Wednesday 16 January 2013

minecraft in education

A school make minecraft compulsory in education 
http://www.gizmag.com/compulsory-minecraft-lessons/25781/

A Swedish school has made headlines, first at home and then abroad, by making super-popular build-em-up video game Minecraft compulsory for students aged 13.

Video games don't have to teach reading, writing or arithmetic to be educational. There's a strong argument that the best examples wear their educational merits lightly. Minecraft, which lets players share a procedurally generated world, and fill it with constructions built lovingly and painstakingly out of a variety of texture mapped cubes, is a stellar example. It inspires thought and creativity without repelling players with rote learning, rigid structure, or the fusty whiff of the classroom.

Minecraft's potential to inspire has been widely recognized, of course; not least by its makers, Mojang. Its commitment to a free edition of the game for the cheap-as-chips Raspberry Pi computer, itself an educational tool with enormous potential, has been rightly lauded.

Now, according to Swedish news sources, the Viktor Rydberg school in Stockholm has put Minecraft on the curriculum for its 13-year-old students. "They learn about city planning, environmental issues, getting things done, and even how to plan for the future," Viktor Rydberg teacher Monica Ekman told English-language The Local. "It's not any different from arts or woodcraft," she added.
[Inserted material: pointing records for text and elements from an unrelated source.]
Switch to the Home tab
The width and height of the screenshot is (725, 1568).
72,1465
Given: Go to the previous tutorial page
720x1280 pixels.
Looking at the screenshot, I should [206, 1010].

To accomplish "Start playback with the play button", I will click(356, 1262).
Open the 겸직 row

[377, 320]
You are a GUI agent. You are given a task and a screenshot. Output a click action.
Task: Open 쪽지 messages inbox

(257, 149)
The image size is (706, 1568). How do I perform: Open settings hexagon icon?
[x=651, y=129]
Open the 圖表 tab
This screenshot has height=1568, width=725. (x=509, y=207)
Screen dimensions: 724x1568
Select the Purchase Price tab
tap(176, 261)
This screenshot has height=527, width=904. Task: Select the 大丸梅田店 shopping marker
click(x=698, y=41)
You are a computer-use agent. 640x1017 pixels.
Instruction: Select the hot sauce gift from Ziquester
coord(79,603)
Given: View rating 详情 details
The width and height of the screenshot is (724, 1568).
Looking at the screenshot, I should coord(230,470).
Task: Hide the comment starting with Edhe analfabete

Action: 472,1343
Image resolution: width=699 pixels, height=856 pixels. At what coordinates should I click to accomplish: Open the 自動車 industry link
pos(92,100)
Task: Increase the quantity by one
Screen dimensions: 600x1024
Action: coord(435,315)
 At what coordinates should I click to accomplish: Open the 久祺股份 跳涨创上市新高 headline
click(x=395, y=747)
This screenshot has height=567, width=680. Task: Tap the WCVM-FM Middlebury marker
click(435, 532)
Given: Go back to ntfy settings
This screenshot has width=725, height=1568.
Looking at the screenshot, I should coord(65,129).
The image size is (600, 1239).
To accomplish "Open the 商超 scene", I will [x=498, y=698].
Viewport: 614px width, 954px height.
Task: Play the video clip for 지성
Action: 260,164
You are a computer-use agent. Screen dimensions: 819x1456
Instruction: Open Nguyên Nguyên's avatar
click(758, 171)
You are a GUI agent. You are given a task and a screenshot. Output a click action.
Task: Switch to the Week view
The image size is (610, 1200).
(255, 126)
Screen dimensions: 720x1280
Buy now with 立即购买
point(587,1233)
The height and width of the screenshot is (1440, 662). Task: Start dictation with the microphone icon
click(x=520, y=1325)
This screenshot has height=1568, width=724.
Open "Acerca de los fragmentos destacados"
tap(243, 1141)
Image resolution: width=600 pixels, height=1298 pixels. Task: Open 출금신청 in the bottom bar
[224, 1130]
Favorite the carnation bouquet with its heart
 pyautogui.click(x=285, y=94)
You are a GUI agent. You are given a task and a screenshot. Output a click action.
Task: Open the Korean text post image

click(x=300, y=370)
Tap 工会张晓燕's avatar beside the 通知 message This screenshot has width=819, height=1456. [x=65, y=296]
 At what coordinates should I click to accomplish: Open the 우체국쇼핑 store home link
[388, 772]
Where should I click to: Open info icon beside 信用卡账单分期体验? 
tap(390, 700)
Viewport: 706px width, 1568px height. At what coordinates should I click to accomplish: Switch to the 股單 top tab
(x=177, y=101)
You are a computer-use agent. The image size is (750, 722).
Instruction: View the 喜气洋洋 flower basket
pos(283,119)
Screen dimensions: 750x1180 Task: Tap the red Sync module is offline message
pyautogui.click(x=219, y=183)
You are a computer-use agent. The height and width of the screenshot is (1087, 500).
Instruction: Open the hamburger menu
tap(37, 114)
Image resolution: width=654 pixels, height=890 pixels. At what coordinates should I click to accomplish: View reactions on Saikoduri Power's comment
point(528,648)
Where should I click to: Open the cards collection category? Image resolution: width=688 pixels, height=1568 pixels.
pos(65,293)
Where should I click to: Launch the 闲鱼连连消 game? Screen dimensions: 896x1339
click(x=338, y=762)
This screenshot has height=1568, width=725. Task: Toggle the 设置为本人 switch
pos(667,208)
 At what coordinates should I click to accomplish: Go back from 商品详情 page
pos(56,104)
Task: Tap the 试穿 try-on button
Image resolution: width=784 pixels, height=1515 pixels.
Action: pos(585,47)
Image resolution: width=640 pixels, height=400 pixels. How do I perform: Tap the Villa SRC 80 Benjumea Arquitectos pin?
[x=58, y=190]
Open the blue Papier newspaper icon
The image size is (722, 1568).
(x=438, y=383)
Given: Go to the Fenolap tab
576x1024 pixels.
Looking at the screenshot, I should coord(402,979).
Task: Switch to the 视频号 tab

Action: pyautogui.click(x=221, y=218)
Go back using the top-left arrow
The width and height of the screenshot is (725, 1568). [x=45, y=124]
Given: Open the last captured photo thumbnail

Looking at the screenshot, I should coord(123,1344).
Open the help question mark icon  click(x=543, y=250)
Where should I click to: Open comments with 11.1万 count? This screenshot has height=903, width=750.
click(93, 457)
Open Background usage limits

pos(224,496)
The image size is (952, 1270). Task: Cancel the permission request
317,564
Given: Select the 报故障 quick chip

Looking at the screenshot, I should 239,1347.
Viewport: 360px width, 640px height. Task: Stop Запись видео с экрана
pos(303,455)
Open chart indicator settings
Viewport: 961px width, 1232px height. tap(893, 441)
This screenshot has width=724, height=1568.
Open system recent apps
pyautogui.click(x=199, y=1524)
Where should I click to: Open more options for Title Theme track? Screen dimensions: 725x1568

It's not as if Minecraft has replaced one of the core subjects on the school's timetable. This is merely something the school's students will do for a while when they're 13. But it sounds like Minecraft lessons might be a long-term fixture. "It’s been a great success and we’ll definitely do it again," Ekman said, while also noting that some parents were initially troubled.

It may be an isolated example, but it's fascinating to see the benefits ofMinecraft, or indeed any commercially successful video game, recognized formally by a school – even one in progressive Scandinavia.

Source: The Local

editors comment: I wonder how this could be used in school, I would love to see a copy of what they have planned and how it works.